What is expected: Once you have read the listing, write it all out exactly.

········

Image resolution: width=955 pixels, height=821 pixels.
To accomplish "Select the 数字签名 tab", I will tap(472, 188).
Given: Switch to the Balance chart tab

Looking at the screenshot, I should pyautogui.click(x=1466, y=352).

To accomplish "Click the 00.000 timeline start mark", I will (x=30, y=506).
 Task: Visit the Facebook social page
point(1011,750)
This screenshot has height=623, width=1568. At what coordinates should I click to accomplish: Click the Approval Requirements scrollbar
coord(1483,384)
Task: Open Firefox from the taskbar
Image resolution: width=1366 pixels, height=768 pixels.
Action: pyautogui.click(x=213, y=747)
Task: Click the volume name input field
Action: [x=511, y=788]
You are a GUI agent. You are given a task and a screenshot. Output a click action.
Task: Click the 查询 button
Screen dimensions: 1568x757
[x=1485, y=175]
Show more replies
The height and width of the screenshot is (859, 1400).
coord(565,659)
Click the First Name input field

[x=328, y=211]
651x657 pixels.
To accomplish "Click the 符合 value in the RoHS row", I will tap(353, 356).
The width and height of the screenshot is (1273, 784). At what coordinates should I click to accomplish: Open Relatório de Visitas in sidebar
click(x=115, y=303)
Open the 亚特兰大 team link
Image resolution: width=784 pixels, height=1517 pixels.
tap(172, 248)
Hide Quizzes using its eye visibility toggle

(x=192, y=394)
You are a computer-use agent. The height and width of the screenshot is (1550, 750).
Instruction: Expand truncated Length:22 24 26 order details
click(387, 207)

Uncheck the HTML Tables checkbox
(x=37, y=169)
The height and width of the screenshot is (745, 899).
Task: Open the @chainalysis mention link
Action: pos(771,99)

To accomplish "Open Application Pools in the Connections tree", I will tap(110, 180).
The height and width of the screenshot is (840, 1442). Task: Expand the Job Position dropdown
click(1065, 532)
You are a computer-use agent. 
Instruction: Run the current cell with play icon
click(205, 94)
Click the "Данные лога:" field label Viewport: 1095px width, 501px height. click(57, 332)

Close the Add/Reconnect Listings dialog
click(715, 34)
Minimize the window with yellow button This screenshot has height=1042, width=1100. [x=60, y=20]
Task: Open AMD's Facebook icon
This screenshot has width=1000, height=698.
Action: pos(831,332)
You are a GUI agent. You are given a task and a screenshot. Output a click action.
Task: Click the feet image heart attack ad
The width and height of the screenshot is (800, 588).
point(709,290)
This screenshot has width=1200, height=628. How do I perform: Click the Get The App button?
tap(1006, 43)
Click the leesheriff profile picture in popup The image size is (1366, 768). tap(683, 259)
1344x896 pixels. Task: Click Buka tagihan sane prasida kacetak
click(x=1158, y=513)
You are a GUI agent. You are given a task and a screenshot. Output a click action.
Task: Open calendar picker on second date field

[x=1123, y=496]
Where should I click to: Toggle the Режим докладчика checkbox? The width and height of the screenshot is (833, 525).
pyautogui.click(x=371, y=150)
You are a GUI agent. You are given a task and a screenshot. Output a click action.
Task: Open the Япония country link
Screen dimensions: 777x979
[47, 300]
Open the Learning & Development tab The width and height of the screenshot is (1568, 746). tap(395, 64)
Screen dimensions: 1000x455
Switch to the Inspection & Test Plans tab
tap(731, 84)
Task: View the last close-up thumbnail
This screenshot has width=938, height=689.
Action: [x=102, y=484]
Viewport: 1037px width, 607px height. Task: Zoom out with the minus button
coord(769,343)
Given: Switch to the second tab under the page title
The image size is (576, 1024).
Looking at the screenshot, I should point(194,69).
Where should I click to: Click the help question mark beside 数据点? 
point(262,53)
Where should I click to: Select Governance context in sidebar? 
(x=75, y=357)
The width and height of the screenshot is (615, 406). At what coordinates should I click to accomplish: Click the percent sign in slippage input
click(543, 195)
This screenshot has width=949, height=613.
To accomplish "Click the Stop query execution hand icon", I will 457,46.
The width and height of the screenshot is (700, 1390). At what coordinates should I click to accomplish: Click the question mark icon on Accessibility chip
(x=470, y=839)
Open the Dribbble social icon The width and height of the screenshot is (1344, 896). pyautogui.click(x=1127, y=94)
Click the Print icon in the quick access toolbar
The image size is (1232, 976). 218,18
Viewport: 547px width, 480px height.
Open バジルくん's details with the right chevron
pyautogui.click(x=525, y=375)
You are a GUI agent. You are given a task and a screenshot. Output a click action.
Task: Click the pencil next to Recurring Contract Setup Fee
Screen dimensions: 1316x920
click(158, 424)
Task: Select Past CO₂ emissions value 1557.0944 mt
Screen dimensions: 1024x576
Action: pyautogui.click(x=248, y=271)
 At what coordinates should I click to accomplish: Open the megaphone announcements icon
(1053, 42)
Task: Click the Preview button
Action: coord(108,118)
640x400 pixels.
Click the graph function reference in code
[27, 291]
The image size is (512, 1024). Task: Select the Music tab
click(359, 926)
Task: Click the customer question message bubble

········

Answer below:
Image resolution: width=955 pixels, height=821 pixels.
To accomplish "Select the 数字签名 tab", I will tap(472, 188).
Given: Switch to the Balance chart tab

Looking at the screenshot, I should pyautogui.click(x=1466, y=352).

To accomplish "Click the 00.000 timeline start mark", I will (x=30, y=506).
 Task: Visit the Facebook social page
point(1011,750)
This screenshot has height=623, width=1568. At what coordinates should I click to accomplish: Click the Approval Requirements scrollbar
coord(1483,384)
Task: Open Firefox from the taskbar
Image resolution: width=1366 pixels, height=768 pixels.
Action: pyautogui.click(x=213, y=747)
Task: Click the volume name input field
Action: [x=511, y=788]
You are a GUI agent. You are given a task and a screenshot. Output a click action.
Task: Click the 查询 button
Screen dimensions: 1568x757
[x=1485, y=175]
Show more replies
The height and width of the screenshot is (859, 1400).
coord(565,659)
Click the First Name input field

[x=328, y=211]
651x657 pixels.
To accomplish "Click the 符合 value in the RoHS row", I will tap(353, 356).
The width and height of the screenshot is (1273, 784). At what coordinates should I click to accomplish: Open Relatório de Visitas in sidebar
click(x=115, y=303)
Open the 亚特兰大 team link
Image resolution: width=784 pixels, height=1517 pixels.
tap(172, 248)
Hide Quizzes using its eye visibility toggle

(x=192, y=394)
You are a computer-use agent. The height and width of the screenshot is (1550, 750).
Instruction: Expand truncated Length:22 24 26 order details
click(387, 207)

Uncheck the HTML Tables checkbox
(x=37, y=169)
The height and width of the screenshot is (745, 899).
Task: Open the @chainalysis mention link
Action: pos(771,99)

To accomplish "Open Application Pools in the Connections tree", I will tap(110, 180).
The height and width of the screenshot is (840, 1442). Task: Expand the Job Position dropdown
click(1065, 532)
You are a computer-use agent. 
Instruction: Run the current cell with play icon
click(205, 94)
Click the "Данные лога:" field label Viewport: 1095px width, 501px height. click(57, 332)

Close the Add/Reconnect Listings dialog
click(715, 34)
Minimize the window with yellow button This screenshot has height=1042, width=1100. [x=60, y=20]
Task: Open AMD's Facebook icon
This screenshot has width=1000, height=698.
Action: pos(831,332)
You are a GUI agent. You are given a task and a screenshot. Output a click action.
Task: Click the feet image heart attack ad
The width and height of the screenshot is (800, 588).
point(709,290)
This screenshot has width=1200, height=628. How do I perform: Click the Get The App button?
tap(1006, 43)
Click the leesheriff profile picture in popup The image size is (1366, 768). tap(683, 259)
1344x896 pixels. Task: Click Buka tagihan sane prasida kacetak
click(x=1158, y=513)
You are a GUI agent. You are given a task and a screenshot. Output a click action.
Task: Open calendar picker on second date field

[x=1123, y=496]
Where should I click to: Toggle the Режим докладчика checkbox? The width and height of the screenshot is (833, 525).
pyautogui.click(x=371, y=150)
You are a GUI agent. You are given a task and a screenshot. Output a click action.
Task: Open the Япония country link
Screen dimensions: 777x979
[47, 300]
Open the Learning & Development tab The width and height of the screenshot is (1568, 746). tap(395, 64)
Screen dimensions: 1000x455
Switch to the Inspection & Test Plans tab
tap(731, 84)
Task: View the last close-up thumbnail
This screenshot has width=938, height=689.
Action: [x=102, y=484]
Viewport: 1037px width, 607px height. Task: Zoom out with the minus button
coord(769,343)
Given: Switch to the second tab under the page title
The image size is (576, 1024).
Looking at the screenshot, I should point(194,69).
Where should I click to: Click the help question mark beside 数据点? 
point(262,53)
Where should I click to: Select Governance context in sidebar? 
(x=75, y=357)
The width and height of the screenshot is (615, 406). At what coordinates should I click to accomplish: Click the percent sign in slippage input
click(543, 195)
This screenshot has width=949, height=613.
To accomplish "Click the Stop query execution hand icon", I will 457,46.
The width and height of the screenshot is (700, 1390). At what coordinates should I click to accomplish: Click the question mark icon on Accessibility chip
(x=470, y=839)
Open the Dribbble social icon The width and height of the screenshot is (1344, 896). pyautogui.click(x=1127, y=94)
Click the Print icon in the quick access toolbar
The image size is (1232, 976). 218,18
Viewport: 547px width, 480px height.
Open バジルくん's details with the right chevron
pyautogui.click(x=525, y=375)
You are a GUI agent. You are given a task and a screenshot. Output a click action.
Task: Click the pencil next to Recurring Contract Setup Fee
Screen dimensions: 1316x920
click(158, 424)
Task: Select Past CO₂ emissions value 1557.0944 mt
Screen dimensions: 1024x576
Action: pyautogui.click(x=248, y=271)
 At what coordinates should I click to accomplish: Open the megaphone announcements icon
(1053, 42)
Task: Click the Preview button
Action: coord(108,118)
640x400 pixels.
Click the graph function reference in code
[27, 291]
The image size is (512, 1024). Task: Select the Music tab
click(359, 926)
Task: Click the customer question message bubble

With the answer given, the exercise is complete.